Obviously the main point of departure from conventional narrative is that the middle sections can be read in different sequences. At the end of each, we are presented not merely with the start of the next, but with two or three options from which to choose - an effect which it would be impossible to duplicate in a conventional printed format. Because of this fundamental difference in design there is a corresponding change in the reading experience. The connections between one section and the next, because they are connections which we have made ourselves, become exploratory and provisional. The chronological movement of the story is still forward, but it seems to unfold in a series of eddies rather than a straight line or a well-defined path. The various stages of the narrative are linked by a process of association, in the same way that one memory calls up another when we are thinking about the past, or one scene suggests another in a dream. And because the chronological sequence is less emphatic than it would be in a conventional narrative, we notice other links between the sections more readily. Conway uses certain sensory images over and over again - falling through the air into wetness, or falling onto a hard surface, the difference between a hard surface and a yielding one, and the feeling of the sun warming one's back. The idea of taking the plunge is central to the story - plunging as Laura does at the beginning, from a diving-board into the water, or as her brother does from a balcony onto the poolside, or in the figurative sense, as she does when she takes the plunge into becoming pregnant and later has to go through with the experience of giving birth. There is nothing particularly unconventional about any of these themes and images, but they catch our attention more readily because we are less concerned with chronological development than we would be in a linear narrative.
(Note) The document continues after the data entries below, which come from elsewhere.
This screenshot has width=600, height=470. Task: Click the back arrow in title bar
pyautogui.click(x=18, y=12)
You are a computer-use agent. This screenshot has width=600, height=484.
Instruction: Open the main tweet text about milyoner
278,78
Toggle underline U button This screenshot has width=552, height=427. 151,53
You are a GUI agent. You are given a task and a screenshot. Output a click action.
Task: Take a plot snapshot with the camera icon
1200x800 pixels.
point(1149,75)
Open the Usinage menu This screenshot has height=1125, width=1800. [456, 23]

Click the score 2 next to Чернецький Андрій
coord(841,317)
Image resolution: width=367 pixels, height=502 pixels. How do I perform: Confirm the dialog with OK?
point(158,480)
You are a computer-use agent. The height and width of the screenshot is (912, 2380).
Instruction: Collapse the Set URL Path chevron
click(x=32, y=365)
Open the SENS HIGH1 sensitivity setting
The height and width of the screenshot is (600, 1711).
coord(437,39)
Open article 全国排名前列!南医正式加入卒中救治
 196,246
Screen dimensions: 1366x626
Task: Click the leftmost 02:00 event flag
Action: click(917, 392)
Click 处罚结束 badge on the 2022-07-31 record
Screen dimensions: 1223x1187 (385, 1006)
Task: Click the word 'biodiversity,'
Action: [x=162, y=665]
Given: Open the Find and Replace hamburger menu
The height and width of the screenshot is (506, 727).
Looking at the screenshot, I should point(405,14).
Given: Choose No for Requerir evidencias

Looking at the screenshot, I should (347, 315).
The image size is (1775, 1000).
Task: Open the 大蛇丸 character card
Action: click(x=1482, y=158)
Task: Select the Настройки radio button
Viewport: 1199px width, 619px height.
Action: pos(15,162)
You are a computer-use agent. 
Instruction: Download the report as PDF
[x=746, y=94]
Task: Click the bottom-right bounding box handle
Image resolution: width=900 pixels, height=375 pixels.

There are many different ways of writing hyperliterature, but this story suggests some of the most important features of the genre. Firstly, it cannot be fully reproduced in print form. Secondly, it has been broken up into a number of short sections rather than presented as a single strip of "flat" text. Thirdly, these sections can be read in a variety of ways: the connections between them are not fixed but flexible, and the narrative sequence is therefore not linear but forked. For this reason, fourthly, we are encouraged to read the story in a different way. We do not feel that we are following a fixed path which has been predefined by the author. What we feel instead is that we are choosing one path from a number of possible alternatives. Whether this form of reading and writing is better or worse than the form traditionally associated with print is open to debate. Perhaps the question is nonsensical. But hyperliterature certainly presents us with a new alternative, and it is an alternative which seems particularly well-suited to the demands and possibilities of the computerised medium.